Venture out to your local bar and you’ll soon stumble across a self-appointed ‘expert’ eager to unload their personal drinks rulebook on lesser mortals. With the greatest respect, those guys suck. It’s time to do away with life-limiting traditions – as they say, rules are made to be broken…
When it comes to sharing knowledge about the spirit world, there’s a fine line between enthusiasm and snobbery. At MoM, we’re a staunch proponent of the drink-it-however-you-want movement, which naturally has no place for haughtiness.
If Scotch and coconut water is your go-to serve, that’s great. Should you prefer to make Mimosas with sparkling cider instead of Champagne, go for it. When your favourite gin only tastes right mixed with a can of Mountain Dew, well, more power to you.
Thankfully, there are plenty of forward-thinking producers out there who are equally keen on liberalising our libations. Here, we look at five persistent stereotypes surrounding beer, Tequila, rum and more, and shine a light on the brands seeking to dispel them…
They say: Never mix single malt Scotch
We say: It’s single and ready to mingle
Devout single malt fans may hiss and wail, but they’re missing a trick. As Ervin Trykowski, global brand ambassador for The Singleton, posited so succinctly on this very blog: Nobody wants to drink cask-strength Scotch in Marbella at 11AM. However, pop that same Scotch in a long, vibrant, possibly citrusy highball? Hey, now we’re talking. Obviously, it pays to do a little research beforehand – bulldozing your spirit’s complexities with reckless mixing will leave a sour taste in your mouth both figuratively and literally – but in diversifying our collective approach, the category doors open ever wider to Scotch newcomers. And that’s only going to be a good thing.

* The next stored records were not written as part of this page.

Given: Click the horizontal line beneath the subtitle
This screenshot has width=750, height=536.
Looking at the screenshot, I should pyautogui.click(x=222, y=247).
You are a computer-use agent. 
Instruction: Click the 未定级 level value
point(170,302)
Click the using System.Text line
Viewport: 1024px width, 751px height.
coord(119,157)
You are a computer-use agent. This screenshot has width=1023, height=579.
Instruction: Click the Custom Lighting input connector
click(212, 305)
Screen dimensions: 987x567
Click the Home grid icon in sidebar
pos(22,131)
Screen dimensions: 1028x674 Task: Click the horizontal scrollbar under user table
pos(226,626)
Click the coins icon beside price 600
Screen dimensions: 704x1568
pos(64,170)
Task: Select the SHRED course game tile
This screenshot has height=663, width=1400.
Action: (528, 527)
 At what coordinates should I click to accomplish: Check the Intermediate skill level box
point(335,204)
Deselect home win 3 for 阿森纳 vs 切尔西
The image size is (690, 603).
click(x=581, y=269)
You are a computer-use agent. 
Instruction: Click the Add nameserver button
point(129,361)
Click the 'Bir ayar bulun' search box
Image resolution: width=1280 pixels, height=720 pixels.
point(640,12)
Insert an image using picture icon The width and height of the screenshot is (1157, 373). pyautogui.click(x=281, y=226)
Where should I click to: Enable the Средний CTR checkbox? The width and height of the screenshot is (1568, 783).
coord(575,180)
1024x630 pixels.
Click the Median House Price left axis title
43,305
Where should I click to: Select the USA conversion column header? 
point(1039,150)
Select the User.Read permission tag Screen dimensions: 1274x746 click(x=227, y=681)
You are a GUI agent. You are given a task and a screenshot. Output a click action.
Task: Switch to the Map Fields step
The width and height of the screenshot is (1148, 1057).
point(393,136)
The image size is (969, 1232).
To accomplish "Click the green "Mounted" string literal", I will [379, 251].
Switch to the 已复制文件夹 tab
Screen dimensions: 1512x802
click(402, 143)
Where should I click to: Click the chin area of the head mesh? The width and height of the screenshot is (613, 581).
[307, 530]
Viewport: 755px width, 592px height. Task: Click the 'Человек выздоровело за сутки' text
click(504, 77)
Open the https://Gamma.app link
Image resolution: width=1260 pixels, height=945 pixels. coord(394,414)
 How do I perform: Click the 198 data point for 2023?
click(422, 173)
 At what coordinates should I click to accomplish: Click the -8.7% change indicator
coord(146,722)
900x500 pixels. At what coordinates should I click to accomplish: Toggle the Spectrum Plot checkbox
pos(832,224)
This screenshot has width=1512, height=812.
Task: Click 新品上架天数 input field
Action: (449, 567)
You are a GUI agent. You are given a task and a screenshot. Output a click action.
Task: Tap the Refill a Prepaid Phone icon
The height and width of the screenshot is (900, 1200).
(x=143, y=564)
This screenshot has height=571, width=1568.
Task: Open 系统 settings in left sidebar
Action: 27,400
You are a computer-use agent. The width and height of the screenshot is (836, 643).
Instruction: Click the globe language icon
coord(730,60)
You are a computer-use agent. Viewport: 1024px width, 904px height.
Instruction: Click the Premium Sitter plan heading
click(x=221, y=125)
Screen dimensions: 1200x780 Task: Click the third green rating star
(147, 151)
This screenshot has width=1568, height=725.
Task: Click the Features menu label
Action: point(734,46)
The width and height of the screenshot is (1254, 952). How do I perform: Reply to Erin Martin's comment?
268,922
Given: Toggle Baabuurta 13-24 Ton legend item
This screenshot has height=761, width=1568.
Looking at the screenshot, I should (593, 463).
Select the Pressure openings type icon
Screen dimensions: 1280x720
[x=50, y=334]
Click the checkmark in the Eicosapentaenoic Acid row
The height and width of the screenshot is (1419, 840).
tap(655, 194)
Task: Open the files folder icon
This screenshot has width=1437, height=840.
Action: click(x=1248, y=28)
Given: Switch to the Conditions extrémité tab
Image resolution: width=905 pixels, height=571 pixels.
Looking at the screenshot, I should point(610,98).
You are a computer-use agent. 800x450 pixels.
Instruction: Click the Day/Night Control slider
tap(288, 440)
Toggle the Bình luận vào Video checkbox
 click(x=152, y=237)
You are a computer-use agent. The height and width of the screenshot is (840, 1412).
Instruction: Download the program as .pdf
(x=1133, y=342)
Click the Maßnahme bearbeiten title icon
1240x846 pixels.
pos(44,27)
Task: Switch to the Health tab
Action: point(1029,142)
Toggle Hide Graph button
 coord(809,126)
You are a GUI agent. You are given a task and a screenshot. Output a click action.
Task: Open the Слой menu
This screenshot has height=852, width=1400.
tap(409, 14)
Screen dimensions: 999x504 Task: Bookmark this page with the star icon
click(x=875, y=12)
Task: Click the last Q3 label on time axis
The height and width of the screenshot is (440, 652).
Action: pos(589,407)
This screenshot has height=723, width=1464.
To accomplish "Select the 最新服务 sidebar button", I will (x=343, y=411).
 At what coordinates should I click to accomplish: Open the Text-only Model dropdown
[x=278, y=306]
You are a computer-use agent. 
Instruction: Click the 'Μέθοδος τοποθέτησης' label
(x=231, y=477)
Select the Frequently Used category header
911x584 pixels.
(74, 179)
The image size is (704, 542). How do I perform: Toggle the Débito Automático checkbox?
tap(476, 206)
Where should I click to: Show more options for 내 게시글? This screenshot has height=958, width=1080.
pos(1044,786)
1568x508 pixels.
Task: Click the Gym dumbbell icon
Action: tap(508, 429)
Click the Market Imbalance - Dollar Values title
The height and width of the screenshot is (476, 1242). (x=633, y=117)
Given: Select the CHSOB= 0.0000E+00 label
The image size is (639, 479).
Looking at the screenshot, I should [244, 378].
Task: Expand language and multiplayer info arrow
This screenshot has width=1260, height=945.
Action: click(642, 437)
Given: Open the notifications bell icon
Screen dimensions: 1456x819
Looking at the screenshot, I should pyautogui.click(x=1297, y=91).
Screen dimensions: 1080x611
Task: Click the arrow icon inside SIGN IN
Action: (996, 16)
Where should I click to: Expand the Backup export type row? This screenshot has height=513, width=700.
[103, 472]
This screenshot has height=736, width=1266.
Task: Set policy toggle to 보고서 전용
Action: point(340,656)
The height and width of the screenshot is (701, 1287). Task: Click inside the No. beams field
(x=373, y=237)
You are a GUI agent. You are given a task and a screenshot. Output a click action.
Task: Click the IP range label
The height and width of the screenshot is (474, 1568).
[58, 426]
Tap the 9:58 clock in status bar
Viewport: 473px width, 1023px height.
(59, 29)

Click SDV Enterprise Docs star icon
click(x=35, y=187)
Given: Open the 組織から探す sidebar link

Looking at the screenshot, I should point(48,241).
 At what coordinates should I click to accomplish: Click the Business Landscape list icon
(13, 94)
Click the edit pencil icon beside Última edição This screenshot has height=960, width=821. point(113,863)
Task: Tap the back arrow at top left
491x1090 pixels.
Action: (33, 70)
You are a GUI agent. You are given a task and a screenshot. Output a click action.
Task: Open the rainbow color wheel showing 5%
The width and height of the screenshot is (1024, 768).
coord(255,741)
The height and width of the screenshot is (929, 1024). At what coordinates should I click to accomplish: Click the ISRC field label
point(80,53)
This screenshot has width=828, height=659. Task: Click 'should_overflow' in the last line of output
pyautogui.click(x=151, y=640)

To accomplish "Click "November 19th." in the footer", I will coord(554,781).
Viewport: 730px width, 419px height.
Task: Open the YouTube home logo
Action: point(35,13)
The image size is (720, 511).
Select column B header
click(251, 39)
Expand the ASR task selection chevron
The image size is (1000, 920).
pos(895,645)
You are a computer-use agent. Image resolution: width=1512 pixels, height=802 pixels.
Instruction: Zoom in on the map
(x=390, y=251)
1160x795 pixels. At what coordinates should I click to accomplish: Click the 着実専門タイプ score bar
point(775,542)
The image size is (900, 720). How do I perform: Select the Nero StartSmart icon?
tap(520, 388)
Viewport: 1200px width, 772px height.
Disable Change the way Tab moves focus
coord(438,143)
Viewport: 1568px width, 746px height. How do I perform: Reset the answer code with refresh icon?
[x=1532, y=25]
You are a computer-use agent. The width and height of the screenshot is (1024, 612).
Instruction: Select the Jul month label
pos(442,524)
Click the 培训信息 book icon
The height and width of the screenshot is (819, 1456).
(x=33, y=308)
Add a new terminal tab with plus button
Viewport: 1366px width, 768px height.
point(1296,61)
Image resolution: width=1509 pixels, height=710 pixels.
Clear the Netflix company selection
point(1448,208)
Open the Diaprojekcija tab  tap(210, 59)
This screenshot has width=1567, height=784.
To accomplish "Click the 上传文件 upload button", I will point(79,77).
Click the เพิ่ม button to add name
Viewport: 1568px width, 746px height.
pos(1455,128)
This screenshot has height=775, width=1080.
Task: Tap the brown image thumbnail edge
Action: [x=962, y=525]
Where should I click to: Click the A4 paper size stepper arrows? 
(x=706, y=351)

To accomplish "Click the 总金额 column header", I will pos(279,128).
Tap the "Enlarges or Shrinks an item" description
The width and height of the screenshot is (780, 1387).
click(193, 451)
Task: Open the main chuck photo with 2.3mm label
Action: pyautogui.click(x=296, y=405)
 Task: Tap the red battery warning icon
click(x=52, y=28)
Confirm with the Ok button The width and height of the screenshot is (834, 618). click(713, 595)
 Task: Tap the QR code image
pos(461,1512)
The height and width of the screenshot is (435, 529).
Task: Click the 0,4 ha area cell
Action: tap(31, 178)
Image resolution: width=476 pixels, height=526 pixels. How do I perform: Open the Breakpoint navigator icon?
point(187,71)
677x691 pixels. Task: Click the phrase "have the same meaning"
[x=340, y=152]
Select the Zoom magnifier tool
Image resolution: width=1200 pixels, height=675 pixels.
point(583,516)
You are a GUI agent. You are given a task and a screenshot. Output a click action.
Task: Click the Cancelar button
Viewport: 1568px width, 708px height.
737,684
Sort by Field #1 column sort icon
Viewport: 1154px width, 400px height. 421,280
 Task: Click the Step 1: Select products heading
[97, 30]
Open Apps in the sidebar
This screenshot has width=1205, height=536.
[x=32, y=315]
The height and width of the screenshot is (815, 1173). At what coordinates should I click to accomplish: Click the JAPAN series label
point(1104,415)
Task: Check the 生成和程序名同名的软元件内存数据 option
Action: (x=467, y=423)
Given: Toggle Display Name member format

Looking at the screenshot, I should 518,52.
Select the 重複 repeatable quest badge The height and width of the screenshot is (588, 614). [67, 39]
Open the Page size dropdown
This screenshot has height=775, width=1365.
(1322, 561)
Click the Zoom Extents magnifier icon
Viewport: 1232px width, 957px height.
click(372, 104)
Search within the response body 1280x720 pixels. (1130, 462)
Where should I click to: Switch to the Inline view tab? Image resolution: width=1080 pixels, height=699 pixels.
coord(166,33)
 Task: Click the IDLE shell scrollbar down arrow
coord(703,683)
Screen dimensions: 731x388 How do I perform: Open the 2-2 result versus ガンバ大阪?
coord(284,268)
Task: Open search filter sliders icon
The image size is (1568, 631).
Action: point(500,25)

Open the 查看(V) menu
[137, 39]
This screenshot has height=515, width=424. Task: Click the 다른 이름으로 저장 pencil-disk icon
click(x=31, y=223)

They say: Rum is *only* for mixing
We say: Rum is neat. Let’s drink it that way, too.
Listen, we enjoy a Mai Tai as much as the next person, but it’s high time we showed rum the same reverence as its grain-based barrel-aged counterpart (i.e. whisky). Historically the category has struggled to shrug off its party image, mostly because of the sweetened, flavoured, spiced or almost-flavourless white rums that have ruled the roost in speed rails the world over. But peer beyond the big-name bottlings and you’ll find premium liquid, artisanally distilled and lovingly aged by the barrelful, such as that made by Foursquare Distillery in Barbados and Hampden Estate in Jamaica.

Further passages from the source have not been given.